L’infodemia che affligge la cybersecurity precede l’invenzione del neologismo. Alimentata, bisogna dirlo, anche dall’irresistibile tentazione di esercitare a scadenze periodiche le proprie capacità divinatorie. Si dice che qui il compito sia più semplice che altrove. Le minacce si presentano puntuali come l’IMU in questi giorni o l’assicurazione auto a fine dicembre; evergreen come Wannacry continuano a mietere danni e la platea di potenziali vittime garantisce la diffusione pandemica di un campionario di minacce di per sè sterminato.

Ransomware 3.0

Ma se la previsione è un terreno alquanto scivoloso su cui misurare le proprie competenze dal rumore sistemico possono sempre emergere anche eccezioni. E’ vero ad esempio – come si rileva nell’edizione 2021 del rapporto Mandiant14 Cyber Security Predictions for 2022 and Beyond” – che chi attacca «cambia regolarmente tattiche, tecniche e procedure (TTP) per confondere ed eludere, lasciando sempre chi si difende nella condizione di inseguire per cercare di tenere il passo degli aggressori». Esemplare in questo senso la corsa del ransomware per diffusione, pericolosità e capacità di adattamento. Dalla crittografia dei file e dei backup rafforzati dall’esfiltrazione di informazioni per screditare immediatamente l’immagine dell’azienda, minare fatturati e valore delle azioni, il ransomware 3.0 è tutto questo e anche di più. Con oltre 300 varianti in circolazione, per provare a frenarne gli effetti occorre necessariamente agire su più livelli: dalla protezione dei directory server e delle credenziali privilegiate alla protezione dei backup fino all’implementazione di meccanismi di ridondanza secondo la regola aurea del 3-2-1 – tre copie di ogni dato da conservare; due onsite su sistemi di storage differenti e la terza off-site su cloud, nastri e quant’altro.

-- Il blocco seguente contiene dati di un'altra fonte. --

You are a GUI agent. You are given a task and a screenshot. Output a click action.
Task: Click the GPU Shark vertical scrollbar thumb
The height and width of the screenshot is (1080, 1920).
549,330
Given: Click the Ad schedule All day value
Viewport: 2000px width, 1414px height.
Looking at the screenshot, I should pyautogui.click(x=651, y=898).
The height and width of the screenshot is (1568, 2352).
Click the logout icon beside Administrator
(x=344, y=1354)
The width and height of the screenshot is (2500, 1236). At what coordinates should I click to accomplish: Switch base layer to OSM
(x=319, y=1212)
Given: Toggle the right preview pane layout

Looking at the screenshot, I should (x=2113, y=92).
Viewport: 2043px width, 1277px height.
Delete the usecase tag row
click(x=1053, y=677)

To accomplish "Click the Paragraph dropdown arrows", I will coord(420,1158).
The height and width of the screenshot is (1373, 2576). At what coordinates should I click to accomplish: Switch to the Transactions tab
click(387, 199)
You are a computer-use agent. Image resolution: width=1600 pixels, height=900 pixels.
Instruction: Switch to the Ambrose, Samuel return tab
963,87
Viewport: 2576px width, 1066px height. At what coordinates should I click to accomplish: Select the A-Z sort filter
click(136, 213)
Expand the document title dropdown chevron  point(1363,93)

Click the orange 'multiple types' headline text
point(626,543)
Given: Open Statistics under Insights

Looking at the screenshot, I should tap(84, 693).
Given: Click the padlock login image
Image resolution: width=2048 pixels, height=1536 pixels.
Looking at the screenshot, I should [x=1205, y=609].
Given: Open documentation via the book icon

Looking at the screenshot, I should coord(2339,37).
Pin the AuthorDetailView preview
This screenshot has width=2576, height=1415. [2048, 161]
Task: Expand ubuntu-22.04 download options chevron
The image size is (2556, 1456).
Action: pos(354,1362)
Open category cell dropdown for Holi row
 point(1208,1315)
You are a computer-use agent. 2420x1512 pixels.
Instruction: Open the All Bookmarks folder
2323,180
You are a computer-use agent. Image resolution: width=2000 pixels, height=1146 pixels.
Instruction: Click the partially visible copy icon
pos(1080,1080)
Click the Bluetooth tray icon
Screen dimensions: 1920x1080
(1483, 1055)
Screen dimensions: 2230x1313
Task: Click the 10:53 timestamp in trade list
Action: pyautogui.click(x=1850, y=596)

Leggi anche:  Security Summit: esperti a confronto su nuove sfide della cybersecurity e Intelligence

Minaccia globale

Il fiume di denaro assicurato dalle campagne ransomware scatenate su scala globale sono la garanzia che la minaccia non si arresterà. Al contrario un ecosistema vasto e ramificato di complicità e connivenze, consentiranno a una platea sempre più ampia di attori criminali di sfruttare oliati meccanismi di estorsione messi in campo con basso rischio e poca spesa. Un cocktail micidiale che «rende assai probabile il pagamento di una qualche forma di riscatto da parte delle vittime» afferma Gabriele Zanoni, Consulting Country Manager Italia di Mandiant. Paradossalmente – rileva il report – i primi passi verso un impegno internazionale e misure più puntali all’interno dei singoli Paesi per affrontare la minaccia potrebbero portare a una recrudescenza del fenomeno. Accentuata se possibile dall’arrivo di nuovi metodi di estorsione – ad esempio il reclutamento di insider tra i target individuati – e dagli effetti di lotte intestine e rivalità tra bande criminali.

Invasione di campo

Come se non bastasse il ransomware sarà sempre più utilizzato anche in campo OT (Operation Technology), terreno in gran parte ancora inesplorato sul quale anche gli aggressori con minori competenze tecniche possono provocare danni ingenti.

Cloud e IoT

Altri punti di interesse evidenziati dall’indagine Mandiant sono i pericoli provenienti dai servizi in cloud e dalla crescita del numero di dispositivi IoT che farà lievitare il numero di vulnerabilità da tracciare. Una minaccia – si sottolinea nel report – che potrebbe causare impatti importanti, anche in ragione del perdurare dello scarso interesse da parte dei costruttori ad elevare il livello di sicurezza di questi dispositivi e, aggiungiamo, dalla sin qui latitante volontà di introdurre standard vincolanti e controlli efficaci.

Leggi anche:  Italia al secondo posto tra i paesi più colpiti da stalkerware in Europa nel 2021

Geopolitica del cybercrime

L’esplorazione di Mandiant nell’emergenza cyber si conclude con una serie di focus su altrettanti paesi chiave in tema di cybercrime come Corea del Nord, Iran e Afghanistan. Sia in riferimento ai possibili attacchi che potrebbero colpire le infrastrutture critiche dei paesi occidentali sia in un’ottica di espansione delle rispettive capacità di manovra e influenza regionale o come nel caso di Russia e Cina, globale. Insomma una lettura consigliata per provare a orientarsi, ca va sans dire, in un mondo difficile.